Answer

**step1** Understanding the problem

The problem asks us to find the Greatest Common Factor (GCF) of the expression $$80a^{2}+120a^{3}$$. This expression has two terms: $$80a^{2}$$ and $$120a^{3}$$. To find the GCF of the entire expression, we need to find the GCF of the numerical coefficients and the GCF of the variable parts separately, and then combine them.

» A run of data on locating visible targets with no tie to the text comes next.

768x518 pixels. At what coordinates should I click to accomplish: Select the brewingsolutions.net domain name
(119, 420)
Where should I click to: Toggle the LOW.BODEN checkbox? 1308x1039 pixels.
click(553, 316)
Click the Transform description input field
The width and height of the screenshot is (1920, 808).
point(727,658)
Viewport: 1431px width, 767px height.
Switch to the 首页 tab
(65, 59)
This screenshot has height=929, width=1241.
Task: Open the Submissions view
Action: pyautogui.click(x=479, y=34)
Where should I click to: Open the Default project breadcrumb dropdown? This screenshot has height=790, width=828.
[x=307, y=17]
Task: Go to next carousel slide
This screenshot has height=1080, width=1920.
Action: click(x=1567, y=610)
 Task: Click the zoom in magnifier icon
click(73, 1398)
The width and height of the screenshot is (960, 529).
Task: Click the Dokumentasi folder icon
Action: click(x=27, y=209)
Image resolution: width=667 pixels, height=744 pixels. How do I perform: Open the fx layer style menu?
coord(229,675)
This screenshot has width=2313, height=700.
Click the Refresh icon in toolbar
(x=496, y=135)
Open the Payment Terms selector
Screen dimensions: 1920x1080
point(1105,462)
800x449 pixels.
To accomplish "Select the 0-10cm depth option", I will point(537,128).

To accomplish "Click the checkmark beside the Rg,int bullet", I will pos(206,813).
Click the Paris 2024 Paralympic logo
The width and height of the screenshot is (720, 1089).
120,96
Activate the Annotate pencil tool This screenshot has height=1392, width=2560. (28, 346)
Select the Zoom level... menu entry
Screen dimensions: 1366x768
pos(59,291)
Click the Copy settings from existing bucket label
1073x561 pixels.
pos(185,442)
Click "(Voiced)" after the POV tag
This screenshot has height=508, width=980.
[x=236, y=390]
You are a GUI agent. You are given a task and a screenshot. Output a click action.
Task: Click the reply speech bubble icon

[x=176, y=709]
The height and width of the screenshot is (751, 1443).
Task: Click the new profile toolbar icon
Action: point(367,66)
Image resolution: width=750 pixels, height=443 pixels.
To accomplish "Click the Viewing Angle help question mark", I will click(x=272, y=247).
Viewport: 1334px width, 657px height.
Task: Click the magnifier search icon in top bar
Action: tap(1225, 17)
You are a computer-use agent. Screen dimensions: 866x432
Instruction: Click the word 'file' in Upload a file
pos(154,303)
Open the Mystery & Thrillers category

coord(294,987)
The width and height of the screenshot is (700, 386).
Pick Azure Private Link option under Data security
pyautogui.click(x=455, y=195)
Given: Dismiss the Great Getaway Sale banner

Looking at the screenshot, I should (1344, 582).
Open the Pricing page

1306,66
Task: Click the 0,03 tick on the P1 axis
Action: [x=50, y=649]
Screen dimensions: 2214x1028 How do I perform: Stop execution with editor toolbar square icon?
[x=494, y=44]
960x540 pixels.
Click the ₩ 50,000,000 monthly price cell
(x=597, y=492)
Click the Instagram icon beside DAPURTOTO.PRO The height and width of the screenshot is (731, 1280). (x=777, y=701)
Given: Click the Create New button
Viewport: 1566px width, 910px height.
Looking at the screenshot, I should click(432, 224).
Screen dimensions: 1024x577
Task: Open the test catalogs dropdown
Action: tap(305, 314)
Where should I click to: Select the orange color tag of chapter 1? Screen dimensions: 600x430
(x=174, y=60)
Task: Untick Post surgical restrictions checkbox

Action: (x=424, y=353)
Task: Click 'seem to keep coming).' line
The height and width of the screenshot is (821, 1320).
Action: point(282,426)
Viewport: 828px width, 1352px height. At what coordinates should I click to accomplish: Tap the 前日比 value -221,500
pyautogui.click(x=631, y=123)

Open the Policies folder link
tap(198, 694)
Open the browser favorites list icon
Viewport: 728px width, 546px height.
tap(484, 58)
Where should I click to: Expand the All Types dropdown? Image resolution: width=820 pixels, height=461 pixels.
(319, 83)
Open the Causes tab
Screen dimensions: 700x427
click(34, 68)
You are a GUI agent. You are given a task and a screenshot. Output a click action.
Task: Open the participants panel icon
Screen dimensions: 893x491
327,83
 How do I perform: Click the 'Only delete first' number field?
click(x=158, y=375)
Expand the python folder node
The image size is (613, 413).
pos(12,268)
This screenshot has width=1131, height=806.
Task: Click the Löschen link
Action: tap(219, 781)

**step2** Finding the GCF of the numerical coefficients

The numerical coefficients are 80 and 120. We will find their Greatest Common Factor (GCF) using prime factorization.
First, let's find the prime factors of 80:
$$80 = 2 \times 40$$
$$40 = 2 \times 20$$
$$20 = 2 \times 10$$
$$10 = 2 \times 5$$
So, the prime factorization of 80 is $$2 \times 2 \times 2 \times 2 \times 5$$, which can be written as $$2^4 \times 5^1$$.
Next, let's find the prime factors of 120:
$$120 = 2 \times 60$$
$$60 = 2 \times 30$$
$$30 = 2 \times 15$$
$$15 = 3 \times 5$$
So, the prime factorization of 120 is $$2 \times 2 \times 2 \times 3 \times 5$$, which can be written as $$2^3 \times 3^1 \times 5^1$$.
To find the GCF of 80 and 120, we take the common prime factors raised to the lowest power they appear in either factorization:
The common prime factors are 2 and 5.
For the prime factor 2: The lowest power is $$2^3$$ (from 120, compared to $$2^4$$ from 80).
For the prime factor 5: The lowest power is $$5^1$$ (common to both).
The prime factor 3 is not common.
So, the GCF of 80 and 120 is $$2^3 \times 5^1 = 8 \times 5 = 40$$.

**step3** Finding the GCF of the variable parts

The variable parts of the terms are $$a^{2}$$ and $$a^{3}$$.
Let's write out what these expressions mean:
$$a^{2}$$ means $$a \times a$$ (the variable 'a' multiplied by itself two times).
$$a^{3}$$ means $$a \times a \times a$$ (the variable 'a' multiplied by itself three times).
We look for the common factors in these two expressions. Both terms have 'a' multiplied by 'a' as common factors.
So, the Greatest Common Factor of $$a^{2}$$ and $$a^{3}$$ is $$a \times a$$, which is $$a^{2}$$.

**step4** Combining the GCFs

To find the Greatest Common Factor of the entire expression $$80a^{2}+120a^{3}$$, we multiply the GCF of the numerical coefficients by the GCF of the variable parts.
From Step 2, the GCF of the numerical coefficients (80 and 120) is 40.
From Step 3, the GCF of the variable parts ($$a^{2}$$ and $$a^{3}$$) is $$a^{2}$$.
Therefore, the Greatest Common Factor of $$80a^{2}+120a^{3}$$ is $$40a^{2}$$.